▸ Input for this task:

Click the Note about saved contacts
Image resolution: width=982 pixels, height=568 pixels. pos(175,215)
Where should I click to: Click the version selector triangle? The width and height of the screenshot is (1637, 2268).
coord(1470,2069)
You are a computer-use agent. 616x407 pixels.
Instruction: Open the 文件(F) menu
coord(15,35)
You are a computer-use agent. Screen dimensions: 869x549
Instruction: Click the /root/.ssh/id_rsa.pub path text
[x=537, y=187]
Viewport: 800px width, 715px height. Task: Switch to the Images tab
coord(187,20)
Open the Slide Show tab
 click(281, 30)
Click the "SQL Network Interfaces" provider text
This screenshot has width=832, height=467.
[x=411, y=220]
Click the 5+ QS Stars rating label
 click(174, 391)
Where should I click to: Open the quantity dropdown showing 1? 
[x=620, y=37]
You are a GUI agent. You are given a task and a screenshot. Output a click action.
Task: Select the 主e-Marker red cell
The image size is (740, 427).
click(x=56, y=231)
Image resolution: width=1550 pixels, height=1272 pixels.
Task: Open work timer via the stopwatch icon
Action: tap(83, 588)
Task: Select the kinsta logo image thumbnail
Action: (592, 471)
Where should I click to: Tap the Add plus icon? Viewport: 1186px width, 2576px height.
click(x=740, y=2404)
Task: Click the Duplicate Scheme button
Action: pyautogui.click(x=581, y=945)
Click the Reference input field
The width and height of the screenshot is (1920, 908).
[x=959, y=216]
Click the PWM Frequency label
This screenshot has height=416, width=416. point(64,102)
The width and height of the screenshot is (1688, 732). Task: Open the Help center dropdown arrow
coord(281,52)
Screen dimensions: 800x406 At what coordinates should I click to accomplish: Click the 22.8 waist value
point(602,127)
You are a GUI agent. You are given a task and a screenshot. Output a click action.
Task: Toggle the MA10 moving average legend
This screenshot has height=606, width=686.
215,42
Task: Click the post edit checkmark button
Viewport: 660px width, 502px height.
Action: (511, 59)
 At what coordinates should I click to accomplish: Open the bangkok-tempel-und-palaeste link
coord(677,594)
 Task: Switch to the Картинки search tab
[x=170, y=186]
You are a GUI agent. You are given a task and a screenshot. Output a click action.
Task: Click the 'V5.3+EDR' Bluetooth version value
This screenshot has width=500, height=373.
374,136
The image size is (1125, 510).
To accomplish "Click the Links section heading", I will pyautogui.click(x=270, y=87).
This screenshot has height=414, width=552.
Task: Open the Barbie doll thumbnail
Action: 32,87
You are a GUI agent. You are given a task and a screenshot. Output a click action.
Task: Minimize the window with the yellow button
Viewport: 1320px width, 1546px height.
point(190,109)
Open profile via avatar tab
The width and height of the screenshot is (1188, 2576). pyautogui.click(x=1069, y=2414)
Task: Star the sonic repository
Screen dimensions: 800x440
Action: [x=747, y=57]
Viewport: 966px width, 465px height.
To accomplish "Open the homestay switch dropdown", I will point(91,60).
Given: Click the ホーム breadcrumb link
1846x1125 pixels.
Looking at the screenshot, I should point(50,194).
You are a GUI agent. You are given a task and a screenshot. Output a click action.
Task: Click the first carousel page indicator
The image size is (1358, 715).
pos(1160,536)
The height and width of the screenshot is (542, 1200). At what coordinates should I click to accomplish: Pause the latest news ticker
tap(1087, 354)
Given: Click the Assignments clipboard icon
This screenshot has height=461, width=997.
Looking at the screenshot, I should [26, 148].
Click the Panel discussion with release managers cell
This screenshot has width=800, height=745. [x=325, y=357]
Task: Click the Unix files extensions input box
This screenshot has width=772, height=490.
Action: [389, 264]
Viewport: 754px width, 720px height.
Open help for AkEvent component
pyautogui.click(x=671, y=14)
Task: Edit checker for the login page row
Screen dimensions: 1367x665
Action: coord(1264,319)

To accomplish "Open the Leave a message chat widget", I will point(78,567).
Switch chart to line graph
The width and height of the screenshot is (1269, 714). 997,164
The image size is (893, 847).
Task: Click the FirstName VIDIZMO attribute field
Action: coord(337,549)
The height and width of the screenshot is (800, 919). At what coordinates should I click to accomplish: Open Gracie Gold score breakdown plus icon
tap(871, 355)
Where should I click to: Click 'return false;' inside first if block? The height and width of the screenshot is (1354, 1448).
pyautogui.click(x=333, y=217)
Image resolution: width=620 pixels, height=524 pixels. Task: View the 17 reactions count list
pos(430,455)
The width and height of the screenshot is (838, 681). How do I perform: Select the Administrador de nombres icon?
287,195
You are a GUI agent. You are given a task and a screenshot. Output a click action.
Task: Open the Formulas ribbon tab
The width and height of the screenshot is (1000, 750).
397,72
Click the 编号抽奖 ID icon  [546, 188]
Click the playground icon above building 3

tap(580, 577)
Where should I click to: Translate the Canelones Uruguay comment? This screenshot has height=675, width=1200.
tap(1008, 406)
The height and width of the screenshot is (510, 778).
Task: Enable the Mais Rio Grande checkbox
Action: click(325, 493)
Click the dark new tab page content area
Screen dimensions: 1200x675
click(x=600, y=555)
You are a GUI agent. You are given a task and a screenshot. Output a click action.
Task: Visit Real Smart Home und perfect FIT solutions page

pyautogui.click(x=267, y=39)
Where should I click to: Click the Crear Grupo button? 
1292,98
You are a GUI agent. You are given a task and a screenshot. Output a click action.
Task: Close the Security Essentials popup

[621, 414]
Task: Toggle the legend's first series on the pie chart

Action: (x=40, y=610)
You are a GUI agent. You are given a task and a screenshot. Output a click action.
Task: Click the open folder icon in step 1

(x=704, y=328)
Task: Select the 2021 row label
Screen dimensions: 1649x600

▸ Required work:
An exact copy of the line containing "The height and width of the screenshot is (800, 919)." and all lines after it, through the last line of the entries, is the required answer.

▸ Written solution:
The height and width of the screenshot is (800, 919). At what coordinates should I click to accomplish: Open Gracie Gold score breakdown plus icon
tap(871, 355)
Where should I click to: Click 'return false;' inside first if block? The height and width of the screenshot is (1354, 1448).
pyautogui.click(x=333, y=217)
Image resolution: width=620 pixels, height=524 pixels. Task: View the 17 reactions count list
pos(430,455)
The width and height of the screenshot is (838, 681). How do I perform: Select the Administrador de nombres icon?
287,195
You are a GUI agent. You are given a task and a screenshot. Output a click action.
Task: Open the Formulas ribbon tab
The width and height of the screenshot is (1000, 750).
397,72
Click the 编号抽奖 ID icon  [546, 188]
Click the playground icon above building 3

tap(580, 577)
Where should I click to: Translate the Canelones Uruguay comment? This screenshot has height=675, width=1200.
tap(1008, 406)
The height and width of the screenshot is (510, 778).
Task: Enable the Mais Rio Grande checkbox
Action: click(325, 493)
Click the dark new tab page content area
Screen dimensions: 1200x675
click(x=600, y=555)
You are a GUI agent. You are given a task and a screenshot. Output a click action.
Task: Visit Real Smart Home und perfect FIT solutions page

pyautogui.click(x=267, y=39)
Where should I click to: Click the Crear Grupo button? 
1292,98
You are a GUI agent. You are given a task and a screenshot. Output a click action.
Task: Close the Security Essentials popup

[621, 414]
Task: Toggle the legend's first series on the pie chart

Action: (x=40, y=610)
You are a GUI agent. You are given a task and a screenshot. Output a click action.
Task: Click the open folder icon in step 1

(x=704, y=328)
Task: Select the 2021 row label
Screen dimensions: 1649x600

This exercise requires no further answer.